Wypędzeni przygotowują pozwy

Niemieccy wypędzeni przygotowują się do
złożenia skarg w sprawie odszkodowań za swe byłe mienie w Polsce.
Pomagać im ma spółka z ograniczoną odpowiedzialnością - pisze
"Rzeczpospolita" powołując się na dziennik "Die Welt".

02.10.2003 | aktual.: 02.10.2003 06:31

Spółka nosi nazwę Preussiche Treuhand GmbH & Co, i powstała z inicjatywy ziomkostw Ślązaków, Prus Wschodnich i Pomorzan. Przewodniczącym rady nadzorczej spółki jest szef ziomkostwa Ślązaków Rudi Pawelka. Jego zastępcą: Hans Gunther Parplies, zarazem wiceprzewodniczący Związku Wypędzonych (BdV), zrzeszającego 21 ziomkostw. Obaj twierdzą, że to prywatna inicjatywa, która zmierza do zapewnienia równego traktowania Niemców w procesie reprywatyzacji w Polsce.

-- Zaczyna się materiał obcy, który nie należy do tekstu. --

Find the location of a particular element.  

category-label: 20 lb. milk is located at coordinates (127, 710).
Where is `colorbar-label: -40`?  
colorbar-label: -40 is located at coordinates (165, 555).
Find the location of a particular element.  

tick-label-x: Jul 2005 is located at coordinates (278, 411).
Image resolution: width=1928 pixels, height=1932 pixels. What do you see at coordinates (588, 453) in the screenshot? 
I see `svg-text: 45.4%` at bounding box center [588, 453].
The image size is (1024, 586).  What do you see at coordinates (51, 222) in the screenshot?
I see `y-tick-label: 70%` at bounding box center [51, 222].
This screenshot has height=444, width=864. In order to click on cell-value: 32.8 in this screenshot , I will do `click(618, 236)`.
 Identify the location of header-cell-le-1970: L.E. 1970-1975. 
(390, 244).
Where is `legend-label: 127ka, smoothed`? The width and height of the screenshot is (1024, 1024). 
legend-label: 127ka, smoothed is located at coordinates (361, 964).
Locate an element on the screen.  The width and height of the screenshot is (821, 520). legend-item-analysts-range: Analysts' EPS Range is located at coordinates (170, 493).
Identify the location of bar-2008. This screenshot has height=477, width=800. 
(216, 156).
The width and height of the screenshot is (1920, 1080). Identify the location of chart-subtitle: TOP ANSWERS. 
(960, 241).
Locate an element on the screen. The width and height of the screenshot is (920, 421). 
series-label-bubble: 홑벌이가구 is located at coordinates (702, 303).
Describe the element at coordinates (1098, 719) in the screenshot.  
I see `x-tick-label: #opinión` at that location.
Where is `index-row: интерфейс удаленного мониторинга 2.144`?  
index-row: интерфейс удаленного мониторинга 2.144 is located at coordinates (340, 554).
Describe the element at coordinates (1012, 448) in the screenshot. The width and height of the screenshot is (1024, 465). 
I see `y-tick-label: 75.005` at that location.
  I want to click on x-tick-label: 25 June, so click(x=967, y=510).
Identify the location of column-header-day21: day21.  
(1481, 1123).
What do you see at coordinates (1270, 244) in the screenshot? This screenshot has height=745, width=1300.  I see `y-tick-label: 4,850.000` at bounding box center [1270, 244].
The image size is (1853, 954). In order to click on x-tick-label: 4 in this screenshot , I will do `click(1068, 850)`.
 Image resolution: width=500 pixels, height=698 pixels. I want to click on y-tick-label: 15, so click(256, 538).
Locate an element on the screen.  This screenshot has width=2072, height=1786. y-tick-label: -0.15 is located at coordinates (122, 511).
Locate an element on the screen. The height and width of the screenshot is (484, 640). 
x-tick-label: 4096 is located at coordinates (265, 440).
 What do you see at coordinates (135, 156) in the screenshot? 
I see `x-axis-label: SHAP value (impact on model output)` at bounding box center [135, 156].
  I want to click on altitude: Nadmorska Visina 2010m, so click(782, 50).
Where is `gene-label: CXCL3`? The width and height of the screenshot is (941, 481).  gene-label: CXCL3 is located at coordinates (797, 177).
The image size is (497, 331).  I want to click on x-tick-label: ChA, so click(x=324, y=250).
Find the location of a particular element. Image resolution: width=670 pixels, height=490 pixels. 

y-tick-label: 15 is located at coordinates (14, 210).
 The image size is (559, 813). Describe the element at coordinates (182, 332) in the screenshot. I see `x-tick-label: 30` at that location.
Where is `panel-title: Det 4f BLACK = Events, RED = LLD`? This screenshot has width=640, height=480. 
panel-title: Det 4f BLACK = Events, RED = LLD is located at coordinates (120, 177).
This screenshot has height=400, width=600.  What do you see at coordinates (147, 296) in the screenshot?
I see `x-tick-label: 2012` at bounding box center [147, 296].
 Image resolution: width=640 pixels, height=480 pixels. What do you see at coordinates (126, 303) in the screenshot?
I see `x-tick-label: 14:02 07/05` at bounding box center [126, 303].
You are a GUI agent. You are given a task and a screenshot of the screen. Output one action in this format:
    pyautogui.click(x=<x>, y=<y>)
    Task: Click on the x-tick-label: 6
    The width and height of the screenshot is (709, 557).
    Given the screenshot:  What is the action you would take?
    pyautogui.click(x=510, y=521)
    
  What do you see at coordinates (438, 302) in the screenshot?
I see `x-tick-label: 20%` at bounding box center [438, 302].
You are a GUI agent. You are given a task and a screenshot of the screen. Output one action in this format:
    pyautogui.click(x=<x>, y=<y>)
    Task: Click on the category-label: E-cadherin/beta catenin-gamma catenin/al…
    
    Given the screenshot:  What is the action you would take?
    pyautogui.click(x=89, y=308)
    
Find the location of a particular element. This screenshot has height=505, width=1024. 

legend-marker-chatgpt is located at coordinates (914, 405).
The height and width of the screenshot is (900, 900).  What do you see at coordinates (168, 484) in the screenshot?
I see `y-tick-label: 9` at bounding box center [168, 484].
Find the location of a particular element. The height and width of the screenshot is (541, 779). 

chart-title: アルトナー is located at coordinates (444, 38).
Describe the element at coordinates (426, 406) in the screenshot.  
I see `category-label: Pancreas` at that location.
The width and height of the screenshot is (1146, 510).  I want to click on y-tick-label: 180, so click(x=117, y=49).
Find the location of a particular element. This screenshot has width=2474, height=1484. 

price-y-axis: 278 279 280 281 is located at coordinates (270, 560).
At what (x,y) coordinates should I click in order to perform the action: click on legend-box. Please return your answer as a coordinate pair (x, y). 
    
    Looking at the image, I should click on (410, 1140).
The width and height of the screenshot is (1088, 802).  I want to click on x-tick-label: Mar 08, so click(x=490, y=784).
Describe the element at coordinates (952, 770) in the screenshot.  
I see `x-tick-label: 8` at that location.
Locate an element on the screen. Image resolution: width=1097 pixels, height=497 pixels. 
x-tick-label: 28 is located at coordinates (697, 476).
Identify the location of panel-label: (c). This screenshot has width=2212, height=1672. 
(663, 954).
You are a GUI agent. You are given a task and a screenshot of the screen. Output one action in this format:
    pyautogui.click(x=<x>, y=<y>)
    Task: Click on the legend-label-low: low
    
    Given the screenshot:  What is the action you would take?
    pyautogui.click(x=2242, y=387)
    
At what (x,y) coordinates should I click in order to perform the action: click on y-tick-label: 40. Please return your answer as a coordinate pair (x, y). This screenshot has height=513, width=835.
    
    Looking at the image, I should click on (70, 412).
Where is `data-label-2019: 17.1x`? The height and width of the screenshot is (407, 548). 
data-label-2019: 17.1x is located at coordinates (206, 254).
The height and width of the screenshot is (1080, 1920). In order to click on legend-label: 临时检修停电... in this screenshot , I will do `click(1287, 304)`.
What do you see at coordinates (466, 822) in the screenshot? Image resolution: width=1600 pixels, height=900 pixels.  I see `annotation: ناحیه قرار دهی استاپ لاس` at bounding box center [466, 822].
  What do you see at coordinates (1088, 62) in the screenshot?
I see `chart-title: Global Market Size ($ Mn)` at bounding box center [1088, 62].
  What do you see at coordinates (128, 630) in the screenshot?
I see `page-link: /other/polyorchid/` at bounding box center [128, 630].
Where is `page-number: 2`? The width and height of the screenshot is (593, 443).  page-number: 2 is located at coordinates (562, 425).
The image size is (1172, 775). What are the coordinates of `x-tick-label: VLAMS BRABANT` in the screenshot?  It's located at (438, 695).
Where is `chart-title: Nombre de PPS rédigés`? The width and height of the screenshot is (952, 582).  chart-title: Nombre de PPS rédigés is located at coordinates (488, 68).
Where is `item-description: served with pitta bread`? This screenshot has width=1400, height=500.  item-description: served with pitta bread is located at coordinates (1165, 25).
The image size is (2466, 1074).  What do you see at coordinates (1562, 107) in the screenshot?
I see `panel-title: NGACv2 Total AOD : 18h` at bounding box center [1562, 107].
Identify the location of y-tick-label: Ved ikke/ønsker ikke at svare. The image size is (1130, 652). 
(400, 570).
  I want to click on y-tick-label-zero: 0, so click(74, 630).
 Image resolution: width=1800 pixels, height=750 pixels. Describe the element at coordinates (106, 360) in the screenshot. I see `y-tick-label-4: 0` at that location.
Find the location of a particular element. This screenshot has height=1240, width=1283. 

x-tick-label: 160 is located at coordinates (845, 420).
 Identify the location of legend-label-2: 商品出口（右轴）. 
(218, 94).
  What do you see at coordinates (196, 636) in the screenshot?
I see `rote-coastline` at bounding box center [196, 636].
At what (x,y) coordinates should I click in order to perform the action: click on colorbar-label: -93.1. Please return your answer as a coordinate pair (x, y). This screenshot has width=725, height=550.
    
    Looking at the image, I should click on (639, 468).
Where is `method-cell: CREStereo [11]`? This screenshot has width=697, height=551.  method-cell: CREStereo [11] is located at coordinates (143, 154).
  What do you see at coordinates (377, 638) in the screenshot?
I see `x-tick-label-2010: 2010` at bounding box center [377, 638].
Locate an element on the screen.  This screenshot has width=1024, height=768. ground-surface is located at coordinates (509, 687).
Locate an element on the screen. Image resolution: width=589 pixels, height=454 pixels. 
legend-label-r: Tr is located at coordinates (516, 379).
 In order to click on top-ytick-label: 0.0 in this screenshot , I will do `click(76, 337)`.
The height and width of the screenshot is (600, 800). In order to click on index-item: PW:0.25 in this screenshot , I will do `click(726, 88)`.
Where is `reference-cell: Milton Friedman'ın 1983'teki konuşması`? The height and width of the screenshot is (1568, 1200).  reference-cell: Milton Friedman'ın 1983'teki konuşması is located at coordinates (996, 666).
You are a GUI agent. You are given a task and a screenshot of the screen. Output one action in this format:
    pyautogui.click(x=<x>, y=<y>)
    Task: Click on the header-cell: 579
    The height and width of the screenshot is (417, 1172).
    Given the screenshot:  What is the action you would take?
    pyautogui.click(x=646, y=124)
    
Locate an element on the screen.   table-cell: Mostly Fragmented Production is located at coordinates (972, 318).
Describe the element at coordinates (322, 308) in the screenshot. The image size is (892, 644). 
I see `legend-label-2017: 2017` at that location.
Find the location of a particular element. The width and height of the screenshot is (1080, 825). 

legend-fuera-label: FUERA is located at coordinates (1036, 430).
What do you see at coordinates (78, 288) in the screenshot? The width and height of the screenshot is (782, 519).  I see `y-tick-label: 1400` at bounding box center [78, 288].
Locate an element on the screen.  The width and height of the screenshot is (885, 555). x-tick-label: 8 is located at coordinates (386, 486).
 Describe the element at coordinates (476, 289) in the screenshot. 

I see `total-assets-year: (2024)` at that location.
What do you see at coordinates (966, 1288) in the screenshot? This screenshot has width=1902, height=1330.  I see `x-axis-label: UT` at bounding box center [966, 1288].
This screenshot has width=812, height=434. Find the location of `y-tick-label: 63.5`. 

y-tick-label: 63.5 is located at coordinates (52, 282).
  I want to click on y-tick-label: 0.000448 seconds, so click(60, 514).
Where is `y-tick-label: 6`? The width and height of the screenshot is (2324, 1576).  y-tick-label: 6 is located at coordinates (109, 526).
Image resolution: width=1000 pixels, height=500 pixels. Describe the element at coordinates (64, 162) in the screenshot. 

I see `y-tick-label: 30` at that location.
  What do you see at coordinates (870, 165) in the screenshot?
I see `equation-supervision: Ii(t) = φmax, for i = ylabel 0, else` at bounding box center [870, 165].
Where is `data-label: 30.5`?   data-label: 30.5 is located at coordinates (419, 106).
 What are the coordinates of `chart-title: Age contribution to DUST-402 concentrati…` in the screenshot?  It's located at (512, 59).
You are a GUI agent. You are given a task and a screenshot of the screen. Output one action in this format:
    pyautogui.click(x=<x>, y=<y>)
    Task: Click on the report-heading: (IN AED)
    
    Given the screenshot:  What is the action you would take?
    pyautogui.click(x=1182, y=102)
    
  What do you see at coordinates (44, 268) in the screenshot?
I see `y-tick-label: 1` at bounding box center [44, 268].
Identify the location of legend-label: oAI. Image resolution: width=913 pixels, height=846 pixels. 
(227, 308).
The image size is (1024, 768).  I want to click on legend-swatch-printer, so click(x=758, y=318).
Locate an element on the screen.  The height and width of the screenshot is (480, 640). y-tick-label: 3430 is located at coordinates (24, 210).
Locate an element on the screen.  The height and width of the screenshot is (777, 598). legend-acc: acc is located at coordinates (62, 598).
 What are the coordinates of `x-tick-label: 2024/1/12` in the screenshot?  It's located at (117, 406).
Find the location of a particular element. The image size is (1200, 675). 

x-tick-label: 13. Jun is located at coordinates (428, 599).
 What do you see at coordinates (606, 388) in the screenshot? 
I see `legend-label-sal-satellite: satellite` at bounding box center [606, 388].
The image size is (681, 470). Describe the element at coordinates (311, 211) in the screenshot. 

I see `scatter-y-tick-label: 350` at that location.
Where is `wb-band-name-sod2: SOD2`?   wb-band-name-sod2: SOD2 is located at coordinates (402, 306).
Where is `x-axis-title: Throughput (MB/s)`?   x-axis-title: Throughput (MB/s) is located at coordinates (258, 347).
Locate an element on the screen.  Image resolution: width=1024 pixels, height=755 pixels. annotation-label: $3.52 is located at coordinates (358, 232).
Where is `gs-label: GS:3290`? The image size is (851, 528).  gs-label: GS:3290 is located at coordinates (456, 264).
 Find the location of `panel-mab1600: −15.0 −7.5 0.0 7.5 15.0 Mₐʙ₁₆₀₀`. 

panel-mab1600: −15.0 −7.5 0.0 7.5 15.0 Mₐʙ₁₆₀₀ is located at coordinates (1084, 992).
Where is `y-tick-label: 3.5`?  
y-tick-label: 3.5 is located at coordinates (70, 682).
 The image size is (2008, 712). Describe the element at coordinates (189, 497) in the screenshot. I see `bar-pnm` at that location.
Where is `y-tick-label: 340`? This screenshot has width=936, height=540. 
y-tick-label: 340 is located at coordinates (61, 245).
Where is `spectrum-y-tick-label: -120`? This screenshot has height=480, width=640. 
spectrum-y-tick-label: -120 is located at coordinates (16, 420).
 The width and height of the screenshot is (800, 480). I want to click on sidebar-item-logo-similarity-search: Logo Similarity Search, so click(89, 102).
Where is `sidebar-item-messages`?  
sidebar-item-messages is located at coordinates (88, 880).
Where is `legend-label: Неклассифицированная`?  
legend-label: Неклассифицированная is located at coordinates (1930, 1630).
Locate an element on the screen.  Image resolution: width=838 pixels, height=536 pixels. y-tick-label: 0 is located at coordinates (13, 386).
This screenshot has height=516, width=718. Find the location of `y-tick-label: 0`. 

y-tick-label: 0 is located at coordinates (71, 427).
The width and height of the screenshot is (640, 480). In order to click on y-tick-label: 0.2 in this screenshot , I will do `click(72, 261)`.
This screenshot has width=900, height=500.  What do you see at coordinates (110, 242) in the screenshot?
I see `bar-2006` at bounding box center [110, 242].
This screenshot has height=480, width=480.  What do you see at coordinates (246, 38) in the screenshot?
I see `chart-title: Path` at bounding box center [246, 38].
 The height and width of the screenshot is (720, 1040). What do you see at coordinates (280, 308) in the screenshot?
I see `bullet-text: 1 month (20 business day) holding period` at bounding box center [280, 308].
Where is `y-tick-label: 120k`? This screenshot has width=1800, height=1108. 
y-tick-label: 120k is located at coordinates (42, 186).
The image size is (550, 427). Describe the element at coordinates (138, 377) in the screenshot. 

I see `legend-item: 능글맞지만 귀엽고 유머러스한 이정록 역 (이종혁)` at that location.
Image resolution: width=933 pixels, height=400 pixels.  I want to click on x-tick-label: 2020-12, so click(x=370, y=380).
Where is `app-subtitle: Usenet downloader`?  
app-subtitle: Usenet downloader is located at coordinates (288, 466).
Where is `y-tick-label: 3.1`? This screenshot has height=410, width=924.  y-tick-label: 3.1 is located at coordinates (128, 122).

"To punkt wyjścia naszych starań" - powiedział "Rz" Pawelka. Mimo aktywnej działalności obydwu panów w BdV, Związek Wypędzonych twierdzi, że nie ma z całą tą sprawą nic wspólnego. Jego rzecznik Walter Stratmann powiedział dziennikowi "Rz", że instytucja powiernicza jest prywatną i niezależną inicjatywą. "Naszym zdaniem nie ma obecnie podstaw prawnych zgłaszania żądań odszkodowawczych" - twierdzi rzecznik BdV.

"Rz" zauważa, że w oficjalnych dokumentach Związku Wypędzonych BdV znajdują się jednak żądania uwzględnienia niemieckich wypędzonych w procesie zwrotu majątków skonfiskowanych przez władze komunistyczne. (uk)

Źródło artykułu:PAP
Wybrane dla Ciebie
Komentarze (0)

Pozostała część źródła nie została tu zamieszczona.